§ **What you have to do**
Set down all of the entries precisely as they were written.

§ **Stored data entries**
=====
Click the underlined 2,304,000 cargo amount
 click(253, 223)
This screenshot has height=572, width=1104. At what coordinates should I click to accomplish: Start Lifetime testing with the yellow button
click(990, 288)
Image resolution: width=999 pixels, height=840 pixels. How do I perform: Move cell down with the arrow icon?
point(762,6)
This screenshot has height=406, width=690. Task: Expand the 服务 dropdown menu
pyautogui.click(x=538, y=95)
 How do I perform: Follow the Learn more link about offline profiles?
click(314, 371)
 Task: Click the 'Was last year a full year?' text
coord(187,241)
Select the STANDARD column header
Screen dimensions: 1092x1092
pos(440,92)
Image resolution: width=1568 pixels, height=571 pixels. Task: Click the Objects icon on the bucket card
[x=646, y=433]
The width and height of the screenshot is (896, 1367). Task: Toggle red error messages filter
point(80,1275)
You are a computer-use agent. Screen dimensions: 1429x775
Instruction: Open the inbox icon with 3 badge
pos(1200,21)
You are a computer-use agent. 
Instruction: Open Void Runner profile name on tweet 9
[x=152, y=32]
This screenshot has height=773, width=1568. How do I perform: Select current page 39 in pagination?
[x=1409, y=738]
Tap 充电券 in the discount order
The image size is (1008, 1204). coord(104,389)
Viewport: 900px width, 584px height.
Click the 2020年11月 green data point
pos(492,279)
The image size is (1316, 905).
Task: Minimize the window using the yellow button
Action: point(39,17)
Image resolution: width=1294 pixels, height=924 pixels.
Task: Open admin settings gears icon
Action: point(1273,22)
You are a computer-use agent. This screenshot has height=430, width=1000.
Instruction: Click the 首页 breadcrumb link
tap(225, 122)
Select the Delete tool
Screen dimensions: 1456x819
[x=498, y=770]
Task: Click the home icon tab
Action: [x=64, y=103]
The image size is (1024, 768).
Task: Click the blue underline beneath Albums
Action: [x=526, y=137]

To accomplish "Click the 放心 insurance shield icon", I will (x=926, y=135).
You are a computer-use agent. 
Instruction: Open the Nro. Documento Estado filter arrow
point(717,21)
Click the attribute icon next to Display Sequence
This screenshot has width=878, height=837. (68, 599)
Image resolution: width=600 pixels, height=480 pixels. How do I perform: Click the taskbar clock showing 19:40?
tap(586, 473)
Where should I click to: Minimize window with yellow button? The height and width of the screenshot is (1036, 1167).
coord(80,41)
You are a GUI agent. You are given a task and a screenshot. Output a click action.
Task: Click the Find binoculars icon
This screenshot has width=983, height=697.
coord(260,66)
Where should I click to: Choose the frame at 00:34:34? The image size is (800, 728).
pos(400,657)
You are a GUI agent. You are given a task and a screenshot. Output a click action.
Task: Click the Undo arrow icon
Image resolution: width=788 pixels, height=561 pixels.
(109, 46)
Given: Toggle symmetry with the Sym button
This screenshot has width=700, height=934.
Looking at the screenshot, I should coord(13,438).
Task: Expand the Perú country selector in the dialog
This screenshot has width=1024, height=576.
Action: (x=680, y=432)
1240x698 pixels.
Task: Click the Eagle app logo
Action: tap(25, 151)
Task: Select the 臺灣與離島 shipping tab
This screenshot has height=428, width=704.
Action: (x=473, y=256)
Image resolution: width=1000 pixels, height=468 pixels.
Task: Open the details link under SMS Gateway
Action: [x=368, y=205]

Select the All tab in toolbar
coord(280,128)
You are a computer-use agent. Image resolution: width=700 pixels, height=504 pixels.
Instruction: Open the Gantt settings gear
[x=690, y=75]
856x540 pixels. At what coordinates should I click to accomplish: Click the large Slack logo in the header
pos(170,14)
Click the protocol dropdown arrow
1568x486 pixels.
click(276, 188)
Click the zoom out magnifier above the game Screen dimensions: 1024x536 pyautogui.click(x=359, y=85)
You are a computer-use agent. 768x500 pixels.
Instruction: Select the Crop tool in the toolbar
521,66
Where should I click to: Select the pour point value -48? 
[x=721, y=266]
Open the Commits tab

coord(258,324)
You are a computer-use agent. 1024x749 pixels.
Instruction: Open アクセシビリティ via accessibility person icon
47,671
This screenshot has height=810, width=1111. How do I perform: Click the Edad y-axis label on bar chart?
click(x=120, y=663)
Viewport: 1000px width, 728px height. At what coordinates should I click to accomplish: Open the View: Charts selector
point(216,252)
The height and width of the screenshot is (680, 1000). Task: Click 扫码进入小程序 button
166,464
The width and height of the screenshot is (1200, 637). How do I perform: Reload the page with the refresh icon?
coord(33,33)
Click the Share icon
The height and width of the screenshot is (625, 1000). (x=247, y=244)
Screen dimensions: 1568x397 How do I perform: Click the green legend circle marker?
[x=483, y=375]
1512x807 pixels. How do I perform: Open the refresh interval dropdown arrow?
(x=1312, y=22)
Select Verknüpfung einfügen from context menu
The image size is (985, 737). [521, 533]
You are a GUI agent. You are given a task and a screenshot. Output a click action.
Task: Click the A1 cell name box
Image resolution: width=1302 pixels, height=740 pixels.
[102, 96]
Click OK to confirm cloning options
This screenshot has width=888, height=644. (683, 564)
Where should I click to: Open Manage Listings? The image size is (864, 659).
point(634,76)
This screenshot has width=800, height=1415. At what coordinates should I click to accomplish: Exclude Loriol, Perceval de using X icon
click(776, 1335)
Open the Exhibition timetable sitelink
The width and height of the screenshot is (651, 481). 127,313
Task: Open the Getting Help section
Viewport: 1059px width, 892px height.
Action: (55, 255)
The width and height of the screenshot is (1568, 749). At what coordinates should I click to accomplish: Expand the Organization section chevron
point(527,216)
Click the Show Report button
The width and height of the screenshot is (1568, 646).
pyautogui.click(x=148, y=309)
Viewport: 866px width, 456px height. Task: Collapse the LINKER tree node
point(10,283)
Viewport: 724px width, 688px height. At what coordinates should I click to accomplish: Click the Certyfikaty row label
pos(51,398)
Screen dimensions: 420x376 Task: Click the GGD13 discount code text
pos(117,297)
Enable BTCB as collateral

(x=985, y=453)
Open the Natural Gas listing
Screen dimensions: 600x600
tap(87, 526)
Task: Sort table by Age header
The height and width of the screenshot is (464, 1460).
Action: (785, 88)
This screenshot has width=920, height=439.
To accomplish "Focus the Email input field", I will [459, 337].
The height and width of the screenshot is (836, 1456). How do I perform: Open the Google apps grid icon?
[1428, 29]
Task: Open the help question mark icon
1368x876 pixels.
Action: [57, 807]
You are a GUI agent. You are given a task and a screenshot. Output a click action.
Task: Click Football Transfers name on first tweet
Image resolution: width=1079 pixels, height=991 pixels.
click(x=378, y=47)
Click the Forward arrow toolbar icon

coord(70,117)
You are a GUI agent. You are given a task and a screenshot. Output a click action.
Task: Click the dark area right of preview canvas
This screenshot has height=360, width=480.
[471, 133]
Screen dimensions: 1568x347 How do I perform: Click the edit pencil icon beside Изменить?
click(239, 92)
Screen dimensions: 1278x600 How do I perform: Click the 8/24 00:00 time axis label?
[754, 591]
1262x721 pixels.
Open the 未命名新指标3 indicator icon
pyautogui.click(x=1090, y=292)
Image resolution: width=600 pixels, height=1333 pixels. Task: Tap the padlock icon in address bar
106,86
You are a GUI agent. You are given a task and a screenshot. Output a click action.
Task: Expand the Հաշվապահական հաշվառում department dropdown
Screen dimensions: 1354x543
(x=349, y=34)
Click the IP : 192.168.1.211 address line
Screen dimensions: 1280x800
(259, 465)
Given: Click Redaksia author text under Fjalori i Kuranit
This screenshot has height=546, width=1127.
=====
§ **Written answer**
Click the underlined 2,304,000 cargo amount
 click(253, 223)
This screenshot has height=572, width=1104. At what coordinates should I click to accomplish: Start Lifetime testing with the yellow button
click(990, 288)
Image resolution: width=999 pixels, height=840 pixels. How do I perform: Move cell down with the arrow icon?
point(762,6)
This screenshot has height=406, width=690. Task: Expand the 服务 dropdown menu
pyautogui.click(x=538, y=95)
 How do I perform: Follow the Learn more link about offline profiles?
click(314, 371)
 Task: Click the 'Was last year a full year?' text
coord(187,241)
Select the STANDARD column header
Screen dimensions: 1092x1092
pos(440,92)
Image resolution: width=1568 pixels, height=571 pixels. Task: Click the Objects icon on the bucket card
[x=646, y=433]
The width and height of the screenshot is (896, 1367). Task: Toggle red error messages filter
point(80,1275)
You are a computer-use agent. Screen dimensions: 1429x775
Instruction: Open the inbox icon with 3 badge
pos(1200,21)
You are a computer-use agent. 
Instruction: Open Void Runner profile name on tweet 9
[x=152, y=32]
This screenshot has height=773, width=1568. How do I perform: Select current page 39 in pagination?
[x=1409, y=738]
Tap 充电券 in the discount order
The image size is (1008, 1204). coord(104,389)
Viewport: 900px width, 584px height.
Click the 2020年11月 green data point
pos(492,279)
The image size is (1316, 905).
Task: Minimize the window using the yellow button
Action: point(39,17)
Image resolution: width=1294 pixels, height=924 pixels.
Task: Open admin settings gears icon
Action: point(1273,22)
You are a computer-use agent. This screenshot has height=430, width=1000.
Instruction: Click the 首页 breadcrumb link
tap(225, 122)
Select the Delete tool
Screen dimensions: 1456x819
[x=498, y=770]
Task: Click the home icon tab
Action: [x=64, y=103]
The image size is (1024, 768).
Task: Click the blue underline beneath Albums
Action: [x=526, y=137]

To accomplish "Click the 放心 insurance shield icon", I will (x=926, y=135).
You are a computer-use agent. 
Instruction: Open the Nro. Documento Estado filter arrow
point(717,21)
Click the attribute icon next to Display Sequence
This screenshot has width=878, height=837. (68, 599)
Image resolution: width=600 pixels, height=480 pixels. How do I perform: Click the taskbar clock showing 19:40?
tap(586, 473)
Where should I click to: Minimize window with yellow button? The height and width of the screenshot is (1036, 1167).
coord(80,41)
You are a GUI agent. You are given a task and a screenshot. Output a click action.
Task: Click the Find binoculars icon
This screenshot has width=983, height=697.
coord(260,66)
Where should I click to: Choose the frame at 00:34:34? The image size is (800, 728).
pos(400,657)
You are a GUI agent. You are given a task and a screenshot. Output a click action.
Task: Click the Undo arrow icon
Image resolution: width=788 pixels, height=561 pixels.
(109, 46)
Given: Toggle symmetry with the Sym button
This screenshot has width=700, height=934.
Looking at the screenshot, I should coord(13,438).
Task: Expand the Perú country selector in the dialog
This screenshot has width=1024, height=576.
Action: (x=680, y=432)
1240x698 pixels.
Task: Click the Eagle app logo
Action: tap(25, 151)
Task: Select the 臺灣與離島 shipping tab
This screenshot has height=428, width=704.
Action: (x=473, y=256)
Image resolution: width=1000 pixels, height=468 pixels.
Task: Open the details link under SMS Gateway
Action: [x=368, y=205]

Select the All tab in toolbar
coord(280,128)
You are a computer-use agent. Image resolution: width=700 pixels, height=504 pixels.
Instruction: Open the Gantt settings gear
[x=690, y=75]
856x540 pixels. At what coordinates should I click to accomplish: Click the large Slack logo in the header
pos(170,14)
Click the protocol dropdown arrow
1568x486 pixels.
click(276, 188)
Click the zoom out magnifier above the game Screen dimensions: 1024x536 pyautogui.click(x=359, y=85)
You are a computer-use agent. 768x500 pixels.
Instruction: Select the Crop tool in the toolbar
521,66
Where should I click to: Select the pour point value -48? 
[x=721, y=266]
Open the Commits tab

coord(258,324)
You are a computer-use agent. 1024x749 pixels.
Instruction: Open アクセシビリティ via accessibility person icon
47,671
This screenshot has height=810, width=1111. How do I perform: Click the Edad y-axis label on bar chart?
click(x=120, y=663)
Viewport: 1000px width, 728px height. At what coordinates should I click to accomplish: Open the View: Charts selector
point(216,252)
The height and width of the screenshot is (680, 1000). Task: Click 扫码进入小程序 button
166,464
The width and height of the screenshot is (1200, 637). How do I perform: Reload the page with the refresh icon?
coord(33,33)
Click the Share icon
The height and width of the screenshot is (625, 1000). (x=247, y=244)
Screen dimensions: 1568x397 How do I perform: Click the green legend circle marker?
[x=483, y=375]
1512x807 pixels. How do I perform: Open the refresh interval dropdown arrow?
(x=1312, y=22)
Select Verknüpfung einfügen from context menu
The image size is (985, 737). [521, 533]
You are a GUI agent. You are given a task and a screenshot. Output a click action.
Task: Click the A1 cell name box
Image resolution: width=1302 pixels, height=740 pixels.
[102, 96]
Click OK to confirm cloning options
This screenshot has width=888, height=644. (683, 564)
Where should I click to: Open Manage Listings? The image size is (864, 659).
point(634,76)
This screenshot has width=800, height=1415. At what coordinates should I click to accomplish: Exclude Loriol, Perceval de using X icon
click(776, 1335)
Open the Exhibition timetable sitelink
The width and height of the screenshot is (651, 481). 127,313
Task: Open the Getting Help section
Viewport: 1059px width, 892px height.
Action: (55, 255)
The width and height of the screenshot is (1568, 749). At what coordinates should I click to accomplish: Expand the Organization section chevron
point(527,216)
Click the Show Report button
The width and height of the screenshot is (1568, 646).
pyautogui.click(x=148, y=309)
Viewport: 866px width, 456px height. Task: Collapse the LINKER tree node
point(10,283)
Viewport: 724px width, 688px height. At what coordinates should I click to accomplish: Click the Certyfikaty row label
pos(51,398)
Screen dimensions: 420x376 Task: Click the GGD13 discount code text
pos(117,297)
Enable BTCB as collateral

(x=985, y=453)
Open the Natural Gas listing
Screen dimensions: 600x600
tap(87, 526)
Task: Sort table by Age header
The height and width of the screenshot is (464, 1460).
Action: (785, 88)
This screenshot has width=920, height=439.
To accomplish "Focus the Email input field", I will [459, 337].
The height and width of the screenshot is (836, 1456). How do I perform: Open the Google apps grid icon?
[1428, 29]
Task: Open the help question mark icon
1368x876 pixels.
Action: [57, 807]
You are a GUI agent. You are given a task and a screenshot. Output a click action.
Task: Click Football Transfers name on first tweet
Image resolution: width=1079 pixels, height=991 pixels.
click(x=378, y=47)
Click the Forward arrow toolbar icon

coord(70,117)
You are a GUI agent. You are given a task and a screenshot. Output a click action.
Task: Click the dark area right of preview canvas
This screenshot has height=360, width=480.
[471, 133]
Screen dimensions: 1568x347 How do I perform: Click the edit pencil icon beside Изменить?
click(239, 92)
Screen dimensions: 1278x600 How do I perform: Click the 8/24 00:00 time axis label?
[754, 591]
1262x721 pixels.
Open the 未命名新指标3 indicator icon
pyautogui.click(x=1090, y=292)
Image resolution: width=600 pixels, height=1333 pixels. Task: Tap the padlock icon in address bar
106,86
You are a GUI agent. You are given a task and a screenshot. Output a click action.
Task: Expand the Հաշվապահական հաշվառում department dropdown
Screen dimensions: 1354x543
(x=349, y=34)
Click the IP : 192.168.1.211 address line
Screen dimensions: 1280x800
(259, 465)
Given: Click Redaksia author text under Fjalori i Kuranit
This screenshot has height=546, width=1127.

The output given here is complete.